Key Points
Overview and Epidemiology
Gastroesophageal reflux disease (GERD) is a chronic condition characterized by the reflux of stomach acid into the esophagus, causing symptoms and complications. The incidence of GERD is estimated to be around 5-10% per year, with a prevalence of approximately 18-28% in North America and 9-26% in Europe. The demographics of GERD show that it affects both men and women, with a male-to-female ratio of 1.3:1, and is more common in obese individuals, with a body mass index (BMI) >30. Major risk factors for GERD include obesity, smoking, and a family history of the disease. The economic burden of GERD is significant, with estimated annual costs of $10-15 billion in the United States alone.
Pathophysiology
The pathophysiology of GERD involves the dysfunction of the lower esophageal sphincter (LES), which allows gastric contents to flow back into the esophagus. The LES is a ring-like muscle that separates the esophagus and stomach, and its pressure is typically >10 mmHg in healthy individuals. In patients with GERD, the LES pressure is often <10 mmHg, allowing gastric acid to reflux into the esophagus. The molecular basis of GERD involves the release of neurotransmitters such as acetylcholine and nitric oxide, which can relax the LES and promote reflux. Disease progression in GERD can lead to complications such as erosive esophagitis, stricture formation, and esophageal adenocarcinoma.
Clinical Presentation
The clinical presentation of GERD can vary from patient to patient, but typical symptoms include heartburn, regurgitation, and dysphagia. Heartburn is a burning sensation in the chest and throat, which is often worse after eating or lying down. Regurgitation is the sensation of food or acid flowing back up into the mouth, and dysphagia is difficulty swallowing. Atypical symptoms of GERD can include chest pain, coughing, and wheezing. Red flags for GERD include dysphagia, odynophagia (painful swallowing), and weight loss, which can indicate complications such as stricture formation or esophageal cancer.
Diagnosis
The diagnosis of GERD is based on a combination of clinical presentation, endoscopy, and ambulatory 24-hour pH monitoring. The DeMeester score is a scoring system used to diagnose GERD, with a score >14.72 indicating abnormal acid exposure. Endoscopy can show signs of erosive esophagitis, such as mucosal breaks and ulceration. Ambulatory 24-hour pH monitoring is the gold standard for diagnosing GERD, and can detect abnormal acid exposure in the esophagus. The American College of Gastroenterology (ACG) recommends a trial of PPI therapy for 4-8 weeks in patients with suspected GERD, with a response to therapy indicating a diagnosis of GERD.
Management and Treatment
The first-line therapy for GERD is pharmacological therapy with proton pump inhibitors (PPIs) at doses of 20-40 mg of esomeprazole or 30-60 mg of lansoprazole. The duration of therapy is typically 8 weeks, with a healing rate of erosive esophagitis of 75-100%. Monitoring of therapy includes follow-up endoscopy and symptom assessment. Second-line options for GERD include histamine-2 (H2) receptor antagonists, such as ranitidine 150-300 mg orally twice daily, and antacids, such as aluminum hydroxide 500-1000 mg orally 1-3 times daily. Special populations, such as pregnant women, require careful consideration of therapy, with PPIs being safe in pregnancy at doses of 20-40 mg of esomeprazole or 30-60 mg of lansoprazole. The National Institute for Health and Care Excellence (NICE) recommends a step-down approach to PPI therapy, starting with a high dose and reducing as needed.

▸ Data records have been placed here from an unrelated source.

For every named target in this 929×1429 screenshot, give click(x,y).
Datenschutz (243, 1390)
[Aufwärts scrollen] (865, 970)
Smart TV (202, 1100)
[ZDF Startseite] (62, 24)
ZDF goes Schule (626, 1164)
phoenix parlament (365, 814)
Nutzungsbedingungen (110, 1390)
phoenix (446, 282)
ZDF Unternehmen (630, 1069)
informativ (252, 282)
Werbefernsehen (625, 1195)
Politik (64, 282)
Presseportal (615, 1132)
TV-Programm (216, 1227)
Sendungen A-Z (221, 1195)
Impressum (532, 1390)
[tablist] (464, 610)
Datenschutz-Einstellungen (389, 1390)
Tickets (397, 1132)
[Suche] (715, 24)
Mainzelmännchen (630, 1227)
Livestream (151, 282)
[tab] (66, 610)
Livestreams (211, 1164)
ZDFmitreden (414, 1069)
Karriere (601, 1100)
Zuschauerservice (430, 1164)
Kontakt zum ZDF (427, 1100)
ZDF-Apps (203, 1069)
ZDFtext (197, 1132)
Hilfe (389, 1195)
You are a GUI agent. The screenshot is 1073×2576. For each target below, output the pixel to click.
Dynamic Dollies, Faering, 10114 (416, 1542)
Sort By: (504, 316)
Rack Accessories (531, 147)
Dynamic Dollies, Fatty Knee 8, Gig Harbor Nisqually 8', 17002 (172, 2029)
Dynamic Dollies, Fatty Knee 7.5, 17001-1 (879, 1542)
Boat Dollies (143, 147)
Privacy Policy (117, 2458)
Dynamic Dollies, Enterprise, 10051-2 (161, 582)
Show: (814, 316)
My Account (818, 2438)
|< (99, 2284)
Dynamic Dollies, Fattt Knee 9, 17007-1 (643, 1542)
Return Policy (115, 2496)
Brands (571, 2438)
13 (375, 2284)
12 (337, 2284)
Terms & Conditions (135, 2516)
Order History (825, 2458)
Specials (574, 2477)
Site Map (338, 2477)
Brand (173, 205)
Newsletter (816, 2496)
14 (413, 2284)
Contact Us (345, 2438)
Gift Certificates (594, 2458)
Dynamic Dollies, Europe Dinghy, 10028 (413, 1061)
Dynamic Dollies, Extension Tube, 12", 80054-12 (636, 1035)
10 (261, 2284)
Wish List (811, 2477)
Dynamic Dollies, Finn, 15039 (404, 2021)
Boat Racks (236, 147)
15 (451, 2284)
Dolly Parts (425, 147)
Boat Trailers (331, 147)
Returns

Complications and Prognosis
The complications of GERD can be significant, with an incidence rate of 10-20% for erosive esophagitis and 1-5% for esophageal stricture formation. The prognosis of GERD is generally good, with a 5-year survival rate of 95% for patients with erosive esophagitis. Prognostic factors for GERD include the severity of symptoms, the presence of complications, and the response to therapy. Referral criteria for GERD include dysphagia, odynophagia, and weight loss, which can indicate complications such as stricture formation or esophageal cancer.
Special Populations and Considerations
Special populations, such as pediatric and geriatric patients, require careful consideration of therapy for GERD. Pediatric patients with GERD may require lower doses of PPIs, such as 10-20 mg of esomeprazole or 15-30 mg of lansoprazole. Geriatric patients with GERD may require careful monitoring of therapy due to the risk of adverse effects, such as osteoporosis and fractures. Comorbidities, such as diabetes and hypertension, can also affect the management of GERD. Drug interactions, such as the use of PPIs with warfarin, require careful consideration to avoid adverse effects.